A peine 150 pages. « Où j’ai laissé mon âme« , de Jérôme Ferrari (Actes Sud) emmène là où l’âme ne peut plus entrer, l’endroit où l’humanité est niée de façon absolue, le monde des tortionnaires.
1957, en Algérie : deux officiers de l’armée française sont en charge du « renseignement », en clair, l’utilisation de la torture pour extorquer des informations sur les activités de l’ennemi, le FLN. Deux officiers qui se connaissent bien mais qui n’ont pas la même façon de procéder. Leur confrontation donne lieu à une réflexion abyssale sur le devoir, la morale, le destin, la culpabilité.
Les trente premières pages sont un monologue halluciné du lieutenant Andreani qui s’adresse, quarante ans après les faits, au capitaine Degorce. Une adresse pleine de condescendance, de mépris pour l’homme avec lequel il a vécu la défaite de Diên-Bien-Phu, l’humiliation du camp de prisonniers du Vïêt-Minh, l’attente de la mort certaine. Ils s’en sortent, l’un grâce à l’autre. Andreani voue un amour de frère, une admiration sans bornes à Degorce. Pourtant, cinq ans plus tard, alors qu’ils se retrouvent en Algérie pour pratiquer la torture, il méprise le comportement de Degorce, devenu capitaine, qu’il trouve trop empathique pour l’ennemi, notamment UN ennemi, l’un des chefs du FLN qui vient d’être fait prisonnier après avoir perpétré deux attentats horribles dans Alger. C’est incompréhensible pour lui. Son choix est clair : « Il ne s’agit que de reconnaître les siens et de leur être loyal. » Le reste n’est que faiblesse et trahison. Il ira rejoindre l’OAS. D’autres monologues, tout aussi hallucinés, vont scander le récit. Leur écriture est d’une puissance à laquelle rarement des mots peuvent atteindre, elle suit les méandres des pensées du lieutenant, leur cohérence, leur absurdité.
On suit le capitaine André Degorce en trois chapitres qui retracent les trois jours qui ont conduit à la livraison de Tahar à Andreani, trois jours sous le signe de versets de la Génèse et des évangiles selon Matthieu et Jean. On peut y voir une Passion, j’y ai plutôt vu une descente aux enfers. André Degorce était un brillantissime étudiant en mathématiques, il s’est engagé encore très jeune dans la Résistance pour être utile. Arrêté, torturé par la Gestapo, puis déporté à Buchenwald, il fera partie des survivants du Lutetia où il rencontrera celle qui est devenue sa femme. Mais il ne peut plus rejoindre le « monde immuable » des mathématiques. Il s’engage dans l’armée, pour « préserver la beauté, (..) dut-il s’en détourner et renoncer à en jouir ».

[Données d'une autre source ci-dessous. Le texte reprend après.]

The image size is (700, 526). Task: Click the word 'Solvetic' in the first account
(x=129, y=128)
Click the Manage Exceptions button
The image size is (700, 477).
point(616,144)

On suit son activité de capitaine chargé du « renseignement », la fascination qu’il ressent devant le sourire énigmatique de Tahar, son prisonnier, auquel il évite des pires horreurs de la torture. Il vient le voir pour discuter. Quand Tahar est livré à Andreani, il lui fait rendre les honneurs militaires. Tahar mourra pendu la nuit suivante dans les geôles d’Andreani.
Pourtant, Degorce ne recule pas devant le pire : la torture infligée à un jeune militant communiste français – en référence à Maurice Audin ? – est d’une cruauté absolue. La capitaine a-t-il le sentiment du travail bien fait ? Comme des éclairs noirs, il souligne en très courtes parenthèses italiques son dégoût de lui-même.
Sa soif de rédemption, le souvenir de la torture qu’il a lui-même enduré, sa Foi mise à mal attisent ses tourments dont il ne peut parler à personne. Dans une lettre non envoyée à sa femme, il dit : « Moi, je n’ai pas de demeure, pas même en enfer. » La possibilité d’une expiation lui est impossible. Il a laissé son âme, ne sait comment la retrouver. Il se dit à l’origine du mal du monde…
S’il y a encore un lecteur à la fin de ce billet, peut-être renoncera-t-il à lire « Où j’ai laissé mon âme ». Ce texte rappelle « Les Bienveillantes » de Jonathan Littell, grande plongée dans le Mal, celui des nazis. Dans » Où j’ai laissé mon âme », Jerôme Ferrari, que je ne connaissais pas avant de lire ce livre, confronte plusieurs visages du Mal dans une écriture multiforme, puissante et somptueuse. C’est splendide et profondément dérangeant.
Inoubliable ? Probablement…
Cela m’évoque l’irrésistible résurgence de l’inceste chez ceux qui l’ont subi. Comme si, marqué par l’horreur, l’être humain en devenait un instrument.